Question

If twice the area of a smaller square is subtracted from the area of a larger square, the result is $$ 14\mathrm{cm}^2 $$. However, if twice the area of the larger square is added to three times the area of the smaller square, the result is $$ 203\mathrm{cm}^2. $$ Determine the sides of the square.

Answer

**step1** Understanding the Problem

We are given two pieces of information about the areas of a smaller square and a larger square.
The first piece of information states: If two times the area of the smaller square is taken away from the area of the larger square, the leftover area is 14 square centimeters.
The second piece of information states: If two times the area of the larger square is added to three times the area of the smaller square, the total area is 203 square centimeters.
Our goal is to find the length of the side for both the smaller square and the larger square.

**step2** Representing the Areas

Let's use "Area of Larger Square" for the area of the larger square, and "Area of Smaller Square" for the area of the smaller square.
From the first piece of information, we can write:
Area of Larger Square - 2 times Area of Smaller Square = 14 square centimeters.
This means that the Area of Larger Square is equal to 14 square centimeters plus 2 times Area of Smaller Square.
Area of Larger Square = 14 + (2 × Area of Smaller Square).

**step3** Using the Second Piece of Information

The second piece of information says:
2 times Area of Larger Square + 3 times Area of Smaller Square = 203 square centimeters.
We know from the previous step that "Area of Larger Square" is the same as "14 + (2 × Area of Smaller Square)".
So, we can replace "Area of Larger Square" in the second statement with what it equals:
2 × (14 + (2 × Area of Smaller Square)) + 3 × Area of Smaller Square = 203.

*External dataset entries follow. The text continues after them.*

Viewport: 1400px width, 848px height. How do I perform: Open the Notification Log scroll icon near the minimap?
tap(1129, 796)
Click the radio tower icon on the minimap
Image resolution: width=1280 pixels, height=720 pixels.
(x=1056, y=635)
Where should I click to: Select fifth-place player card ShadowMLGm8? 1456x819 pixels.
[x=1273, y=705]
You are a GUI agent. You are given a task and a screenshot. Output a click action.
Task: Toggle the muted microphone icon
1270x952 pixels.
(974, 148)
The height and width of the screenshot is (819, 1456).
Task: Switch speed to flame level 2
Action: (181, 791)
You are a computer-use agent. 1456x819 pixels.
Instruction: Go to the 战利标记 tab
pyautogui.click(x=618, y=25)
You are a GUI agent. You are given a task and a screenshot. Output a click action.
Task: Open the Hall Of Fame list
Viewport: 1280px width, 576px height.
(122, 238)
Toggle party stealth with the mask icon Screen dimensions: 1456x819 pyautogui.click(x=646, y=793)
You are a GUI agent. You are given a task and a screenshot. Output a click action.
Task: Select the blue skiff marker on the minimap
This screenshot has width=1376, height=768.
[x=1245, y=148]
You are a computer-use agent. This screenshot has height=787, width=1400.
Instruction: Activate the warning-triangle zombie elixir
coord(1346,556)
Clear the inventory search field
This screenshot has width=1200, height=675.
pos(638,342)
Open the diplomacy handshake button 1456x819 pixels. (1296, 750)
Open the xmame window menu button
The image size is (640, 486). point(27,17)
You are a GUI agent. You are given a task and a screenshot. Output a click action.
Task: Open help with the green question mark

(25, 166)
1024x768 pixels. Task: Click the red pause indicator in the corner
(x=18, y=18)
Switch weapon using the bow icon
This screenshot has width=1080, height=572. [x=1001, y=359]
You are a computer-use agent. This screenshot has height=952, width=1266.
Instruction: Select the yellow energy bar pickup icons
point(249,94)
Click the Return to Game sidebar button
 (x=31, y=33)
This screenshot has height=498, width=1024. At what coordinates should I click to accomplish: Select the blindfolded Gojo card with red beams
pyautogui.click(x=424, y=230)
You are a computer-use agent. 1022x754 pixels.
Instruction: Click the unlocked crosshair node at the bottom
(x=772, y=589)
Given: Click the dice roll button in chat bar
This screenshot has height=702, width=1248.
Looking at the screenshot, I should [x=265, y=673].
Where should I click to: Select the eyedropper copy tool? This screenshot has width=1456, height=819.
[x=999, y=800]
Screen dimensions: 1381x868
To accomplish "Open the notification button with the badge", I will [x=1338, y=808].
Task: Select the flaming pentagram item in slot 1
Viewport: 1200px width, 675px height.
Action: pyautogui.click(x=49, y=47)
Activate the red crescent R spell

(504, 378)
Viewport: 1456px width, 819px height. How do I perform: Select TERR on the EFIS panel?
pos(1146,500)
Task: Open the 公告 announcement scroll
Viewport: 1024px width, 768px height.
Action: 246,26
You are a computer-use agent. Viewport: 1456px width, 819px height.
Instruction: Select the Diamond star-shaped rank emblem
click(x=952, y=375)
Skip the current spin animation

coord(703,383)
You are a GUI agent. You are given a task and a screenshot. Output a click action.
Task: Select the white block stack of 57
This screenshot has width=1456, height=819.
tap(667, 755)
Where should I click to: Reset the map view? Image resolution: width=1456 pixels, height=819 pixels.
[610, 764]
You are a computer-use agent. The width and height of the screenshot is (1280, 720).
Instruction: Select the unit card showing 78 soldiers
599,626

**step4** Simplifying the Expression

Let's break down the expression:
2 × (14 + (2 × Area of Smaller Square)) means 2 times 14, plus 2 times (2 times Area of Smaller Square).
2 × 14 = 28.
2 × (2 × Area of Smaller Square) = 4 × Area of Smaller Square.
So, our equation becomes:
28 + (4 × Area of Smaller Square) + (3 × Area of Smaller Square) = 203.
Combining the terms with "Area of Smaller Square":
28 + (4 + 3) × Area of Smaller Square = 203.
28 + (7 × Area of Smaller Square) = 203.

**step5** Finding the Area of the Smaller Square

We have 28 + (7 × Area of Smaller Square) = 203.
To find 7 times the Area of Smaller Square, we need to subtract 28 from 203:
7 × Area of Smaller Square = 203 - 28.
Let's calculate 203 - 28:
203 minus 20 is 183.
183 minus 8 is 175.
So, 7 × Area of Smaller Square = 175 square centimeters.
To find the Area of Smaller Square, we divide 175 by 7:
Area of Smaller Square = 175 ÷ 7.
We can do this division: 17 divided by 7 is 2 with a remainder of 3. Bring down the 5 to make 35. 35 divided by 7 is 5.
So, Area of Smaller Square = 25 square centimeters.

**step6** Finding the Area of the Larger Square

Now that we know the Area of Smaller Square is 25 square centimeters, we can find the Area of Larger Square using the relationship we found earlier:
Area of Larger Square = 14 + (2 × Area of Smaller Square).
Area of Larger Square = 14 + (2 × 25).
2 × 25 = 50.
Area of Larger Square = 14 + 50.
Area of Larger Square = 64 square centimeters.

**step7** Determining the Sides of the Squares

The area of a square is found by multiplying its side length by itself (side × side).
For the smaller square:
Area = 25 square centimeters.
We need to find a number that, when multiplied by itself, gives 25.
We know that 5 × 5 = 25.
So, the side of the smaller square is 5 centimeters.
For the larger square:
Area = 64 square centimeters.
We need to find a number that, when multiplied by itself, gives 64.
We know that 8 × 8 = 64.
So, the side of the larger square is 8 centimeters.